Dans le préambule à l'édition de 1806, Bernardin de Saint-Pierre écrit : "Mon portrait est tiré d'après moi, à mon âge actuel de soixante-sept ans". Il sert de frontispice à l'édition, a été "dessiné au crayon noir par M. Lafitte", et gravé par Ribault.

L'auteur

     Il est né au Havre le 19 janvier 1737 Jacques Bernardin Henri de SAINT-PIERRE, dans une famille bourgeoise qui assure descendre d'Eustache de Saint-Pierre, l'un des bourgeois ayant, selon la légende, sauvé la ville de Calais prise par le roi d'Angleterre, Edouard III, en 1437. Il est l'aîné des quatre enfants de la famille, trois garçons dont lui-même et une fille. Il semble avoir eu une enfance plutôt libre, avec ces petites aventures que les vieilles gens se plaisent à rappeler. Par exemple, à 9 ans, le désir de se faire ermite qui l'entraîne à disparaître dans un bois. Ce n'est que le soir que la domestique de la famille finit par l'y retrouver. Plus surprenant, à 12 ans, il veut voyager. Qu'à cela ne tienne, on le confie à un oncle, capitaine de vaisseau en route pour les îles (Martinique). Le garçon en revient sérieusement dégoûté de la mer (il a souffert du mal de mer et de la discipline imposée sur le bateau, même aux moussaillons neveux de capitaine.)

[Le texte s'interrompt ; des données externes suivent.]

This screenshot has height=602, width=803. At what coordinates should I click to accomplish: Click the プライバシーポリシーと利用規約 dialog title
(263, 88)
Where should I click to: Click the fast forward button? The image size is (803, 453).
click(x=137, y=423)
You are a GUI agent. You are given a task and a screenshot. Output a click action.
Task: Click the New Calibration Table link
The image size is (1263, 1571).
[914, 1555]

     Le jeune garçon va poursuivre ses études, d'abord à Caen, ensuite à Rouen. En 1757, il obtient un prix de mathématiques et entre dans l'école des Ponts-et-chaussées, qui ferme en 1758, laissant inachevée la formation de Bernardin de Saint-Pierre. Toutefois, l'année suivante, il se fait octroyer un brevet d'ingénieur militaire à Versailles. Certains biographes  pensent que la chose ne fut guère légale. Toujours est-il qu'il part en Allemagne (c'est la guerre de 7 ans) où il va servir sous les ordres du comte de Saint-Germain.
Itinérances
     Il y a une certaine constance dans la trajectoire de cet homme qui, enfant, déjà, ne rêve que d'ailleurs, devenir ermite, missionnaire, courir les chemins, et adulte poursuit cette chimère, en se fâchant au passage avec tous ceux qui ont pu, à un moment ou un autre, lui être proches. Incapable de discipline, impatient des hiérarchies, il semble penser toujours que "ailleurs" et "demain" seront toujours plus séduisants qu' "aujourd'hui" et "ici".

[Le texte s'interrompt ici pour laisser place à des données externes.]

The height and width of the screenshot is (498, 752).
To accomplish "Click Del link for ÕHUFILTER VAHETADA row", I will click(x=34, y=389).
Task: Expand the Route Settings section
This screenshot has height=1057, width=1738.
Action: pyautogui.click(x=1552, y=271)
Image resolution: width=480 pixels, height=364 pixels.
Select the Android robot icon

Donc, en 1760, il est en Allemagne, il se fait renvoyer. Retour à Paris. En 1761, il est à Malte. ce n'est guère mieux. Retour à Paris. Vie difficile parce que sans le sou. En 1762, il décide d'aller tenter sa chance en Russie en passant par la Hollande. Il y reste deux ans, mais sans que sa chimère d'une république utopique sur la mer d'Aral trouve l'occasion de se faire connaître.

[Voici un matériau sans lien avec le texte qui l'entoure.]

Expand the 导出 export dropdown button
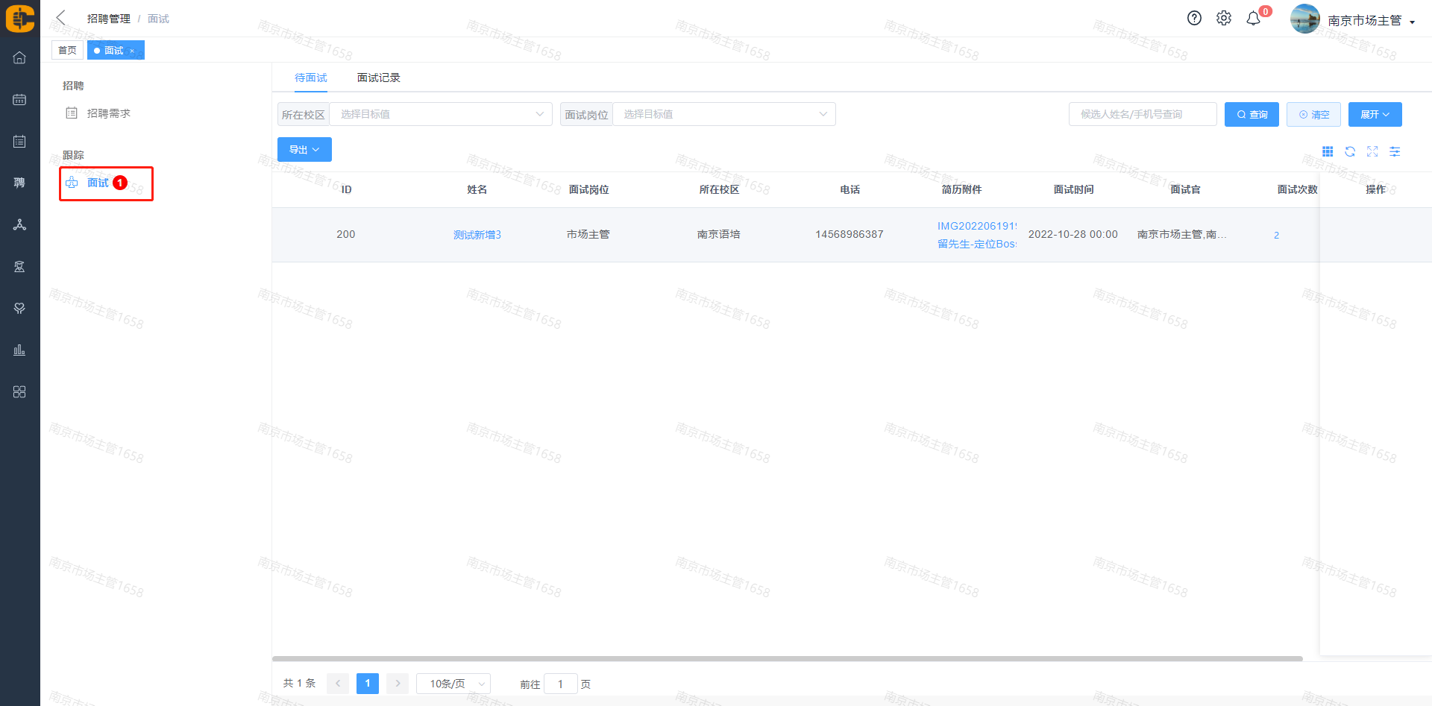 304,150
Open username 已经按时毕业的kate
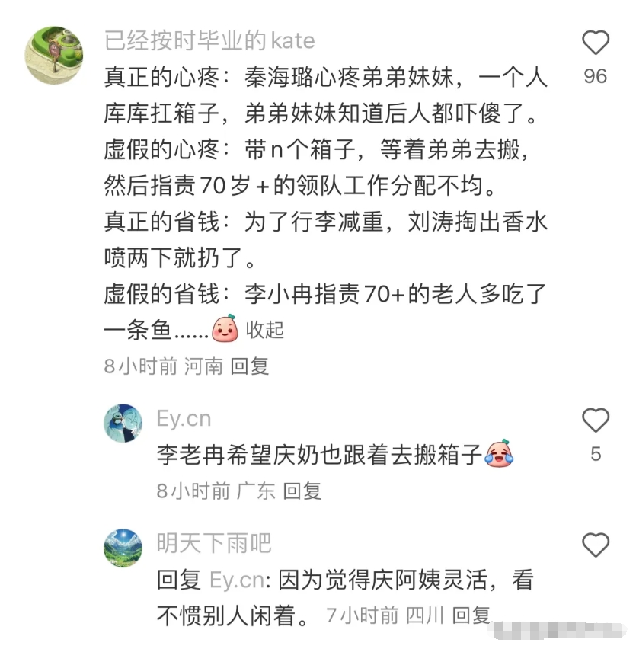636x649 pixels. (x=209, y=40)
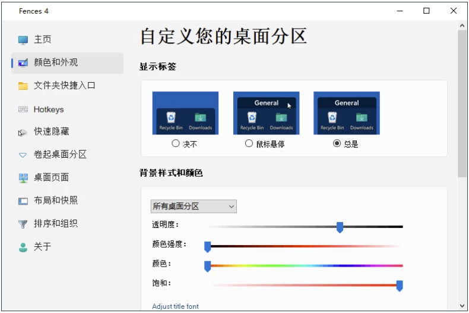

Entre 1763 et 1765, il aura séjourné en Finlande, à Varsovie, à Vienne, à Berlin pour finir par revenir en France et s'installer à Paris, en 1766, aussi pauvre qu'il en était parti, toujours ronchon, toujours grognon, toujours tirant mille et un plans sur la comète. Il finit par obtenir d'être nommé "capitaine du Roi à l'île de France" (Ile Maurice actuelle), en 1768. Il y reste deux ans en se brouillant, comme d'habitude, avec tout le monde. Il est de retour à Paris en 1771.
Ecriture
En 1773, il publie Voyage à l'Ile de France dont Anatole France (Le Génie latin, 1913) dit "livre de science facile, d'imagination attendrie, plein de descriptions vraies et sensibles. Ce livre, que le public ne lut guères, ouvrit à l'auteur le salon des Encyclopédistes, où régnait Melle de Lespinasse." Et surtout, il fait la connaissance de Jean-Jacques Rousseau. Ces deux-là étaient faits pour s'entendre, aussi irrascibles l'un que l'autre, misanthropes, mais doués de la même sensiblité et du même goût pour la solitude et et la nature. Quand ils ne s'étaient pas disputés, ils herborisaient ensemble. Après la mort de Rousseau, il travaillera à une apologie de son maître et ami qu'il n'achèvera pas.  La vie et les ouvrages de Jean-Jacques Rousseau sera publié par son secrétaire, profondément remanié, après sa propre mort.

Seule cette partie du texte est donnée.